The spores or seed-like organs of mosses, are produced in fours. In the common male fern, Aspidium filix mas., they follow the same law.

This is also illustrated in the development of the grains of the dust-like pollen, which is shaken out of the flowers of the higher plants, or those which have obvious flowers. This is well seen in the earlier stages of the pollen in mallow. After the four very young grains escape from the mother-cell and are free, they increase in size, and the surface becomes rough with projecting points. In some cases the grains, after escaping from the parent cell, even when mature, remain bound together, giving, thus, composite pollen. This occurs in species of typha (cat's-tail) or bullrush. An early stage of the pollen thus remains persistent (Fig. 12).

We may finally bring under notice the very notable law which prevails in the number of the teeth which surround the mouth of the ripe capsules or cases which contain the spores of mosses. It may be stated, in passing, that these teeth, forming what is called the peristome, are highly sensitive to moisture, folding over the mouth of the capsule, or unfolding outwards, according to the state of the atmosphere as regards moisture or dryness.

The numbers of these teeth, when present, are 4, or some power of 4 up to 64, being 4 in tetraphis (Fig. 1 3) ; 8 apparently in some species of orthotrichum (Fig. 14); 16 in grimmia and others ; in zygodon, the outer teeth are considered to be of 32 primary divisions, united 2 or 4 together, so as to represent 16 or 8 plain teeth. In polytrichum there are 64 (rarely 32) teeth. Where there are two rows of teeth, which is a frequent character, the law also prevails, and those of the one row alternate with those of the other.
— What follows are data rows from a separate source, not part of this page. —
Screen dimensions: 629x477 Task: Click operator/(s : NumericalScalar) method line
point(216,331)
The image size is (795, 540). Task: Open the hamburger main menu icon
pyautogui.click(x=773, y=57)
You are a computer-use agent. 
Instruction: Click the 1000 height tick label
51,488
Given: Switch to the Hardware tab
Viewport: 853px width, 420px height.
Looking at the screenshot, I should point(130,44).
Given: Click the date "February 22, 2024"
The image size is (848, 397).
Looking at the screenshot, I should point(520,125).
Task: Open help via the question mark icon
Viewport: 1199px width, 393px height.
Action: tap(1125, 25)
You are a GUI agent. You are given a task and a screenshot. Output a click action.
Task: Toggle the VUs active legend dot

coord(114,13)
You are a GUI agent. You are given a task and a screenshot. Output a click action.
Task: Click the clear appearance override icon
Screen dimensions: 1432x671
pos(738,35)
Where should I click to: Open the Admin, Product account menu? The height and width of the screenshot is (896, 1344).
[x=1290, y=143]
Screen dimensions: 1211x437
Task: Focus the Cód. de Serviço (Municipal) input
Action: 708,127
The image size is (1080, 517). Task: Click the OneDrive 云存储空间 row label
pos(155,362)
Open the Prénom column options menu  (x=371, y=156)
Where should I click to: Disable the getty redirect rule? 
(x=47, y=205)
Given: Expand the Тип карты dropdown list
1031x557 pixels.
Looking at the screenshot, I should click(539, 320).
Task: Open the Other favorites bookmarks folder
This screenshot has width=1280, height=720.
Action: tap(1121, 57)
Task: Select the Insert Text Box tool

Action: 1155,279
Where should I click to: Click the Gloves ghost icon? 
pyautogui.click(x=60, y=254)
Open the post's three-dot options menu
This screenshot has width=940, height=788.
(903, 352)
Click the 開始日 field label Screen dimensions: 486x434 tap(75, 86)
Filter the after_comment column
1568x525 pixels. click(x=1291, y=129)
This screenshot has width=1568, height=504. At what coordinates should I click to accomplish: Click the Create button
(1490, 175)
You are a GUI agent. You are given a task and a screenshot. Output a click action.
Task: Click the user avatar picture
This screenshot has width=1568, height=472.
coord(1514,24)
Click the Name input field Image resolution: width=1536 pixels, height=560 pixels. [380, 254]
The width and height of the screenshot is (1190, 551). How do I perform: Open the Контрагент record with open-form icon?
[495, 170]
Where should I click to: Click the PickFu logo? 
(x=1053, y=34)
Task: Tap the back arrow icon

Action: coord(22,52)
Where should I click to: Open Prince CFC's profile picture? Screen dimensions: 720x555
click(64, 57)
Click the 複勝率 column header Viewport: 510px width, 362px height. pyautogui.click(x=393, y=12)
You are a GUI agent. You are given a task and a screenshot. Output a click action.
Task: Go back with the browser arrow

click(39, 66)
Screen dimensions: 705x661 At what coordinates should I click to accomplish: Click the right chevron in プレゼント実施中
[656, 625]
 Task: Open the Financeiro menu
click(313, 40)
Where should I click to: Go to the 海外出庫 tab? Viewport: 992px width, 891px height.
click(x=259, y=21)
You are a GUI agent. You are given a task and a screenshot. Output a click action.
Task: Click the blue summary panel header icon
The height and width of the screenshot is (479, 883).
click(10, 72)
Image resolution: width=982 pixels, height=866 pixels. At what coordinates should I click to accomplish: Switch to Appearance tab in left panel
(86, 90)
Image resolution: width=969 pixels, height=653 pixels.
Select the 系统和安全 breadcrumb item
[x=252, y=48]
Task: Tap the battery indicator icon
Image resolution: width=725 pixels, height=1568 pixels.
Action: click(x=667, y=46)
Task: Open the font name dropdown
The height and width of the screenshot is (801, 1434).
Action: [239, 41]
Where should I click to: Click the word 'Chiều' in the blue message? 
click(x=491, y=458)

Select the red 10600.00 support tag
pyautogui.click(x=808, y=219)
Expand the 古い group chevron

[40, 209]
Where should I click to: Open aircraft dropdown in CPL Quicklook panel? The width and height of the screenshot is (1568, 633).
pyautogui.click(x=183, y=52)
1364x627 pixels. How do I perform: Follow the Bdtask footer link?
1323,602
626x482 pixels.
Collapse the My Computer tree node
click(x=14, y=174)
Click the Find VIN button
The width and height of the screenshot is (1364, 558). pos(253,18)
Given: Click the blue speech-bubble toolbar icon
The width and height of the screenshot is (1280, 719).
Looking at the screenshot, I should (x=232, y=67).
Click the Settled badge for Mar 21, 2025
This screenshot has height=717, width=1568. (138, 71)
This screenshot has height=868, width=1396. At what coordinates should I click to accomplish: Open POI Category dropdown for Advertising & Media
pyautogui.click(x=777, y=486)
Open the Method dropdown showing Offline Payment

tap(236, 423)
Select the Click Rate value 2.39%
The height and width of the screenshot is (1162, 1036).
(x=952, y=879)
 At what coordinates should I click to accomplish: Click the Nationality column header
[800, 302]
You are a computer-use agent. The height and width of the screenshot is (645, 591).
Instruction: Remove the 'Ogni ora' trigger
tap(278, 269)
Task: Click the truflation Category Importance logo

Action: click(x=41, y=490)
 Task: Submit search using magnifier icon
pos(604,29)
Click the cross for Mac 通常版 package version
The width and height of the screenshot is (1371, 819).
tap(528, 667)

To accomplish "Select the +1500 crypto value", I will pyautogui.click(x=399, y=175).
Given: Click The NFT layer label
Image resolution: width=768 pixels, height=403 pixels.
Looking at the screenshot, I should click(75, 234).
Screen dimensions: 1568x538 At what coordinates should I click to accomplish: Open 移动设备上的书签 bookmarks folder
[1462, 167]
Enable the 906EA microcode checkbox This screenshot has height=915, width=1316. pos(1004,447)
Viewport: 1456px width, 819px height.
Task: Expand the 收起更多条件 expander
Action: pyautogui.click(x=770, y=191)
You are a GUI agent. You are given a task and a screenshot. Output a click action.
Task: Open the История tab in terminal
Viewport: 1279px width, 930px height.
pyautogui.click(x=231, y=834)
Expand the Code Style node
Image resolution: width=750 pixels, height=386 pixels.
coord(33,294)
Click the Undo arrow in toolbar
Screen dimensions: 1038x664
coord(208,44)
If we examine the parts of the flower in the higher orders of plants, we observe also that certain numbers prevail, but they are less constant. In those which are called monocotyledonous, in which there is apparently one lobe in the seed, the three-ranked arrangement prevails, as in crocus, iris, tulip, &c. The four- and five-ranked, on the other hand, are most frequent among dicotyledonous plants. Fuchsia, epilobium, &c., have the whorls of the flower in groups of 4. In primroses, and many others, the number 5 prevails --- that is, the quinary; among them, however, there are some exceptions, the number 3 being seen in magnolia, barberry, &c.

As an example of the three-ranked arrangement in the monocotyledonous division, we may take the flower of a hyacinth ; we observe on the outside 3 parts, or "sepals" as they are called, forming the "calyx" or cup. More internally, we see other 3 --- the petals --- the corolla, or coloured part of the flower. Next we find 6 "stamens" in two rows, an outer and inner, and in the centre of the flower a seed-vessel of 3 pieces conjoined; all these alternate with each other. The same succession of parts may be observed in complete flowers of dicotyledons, the numbers in each whorl being, however, mostly 4 or 5, although there are exceptions to this.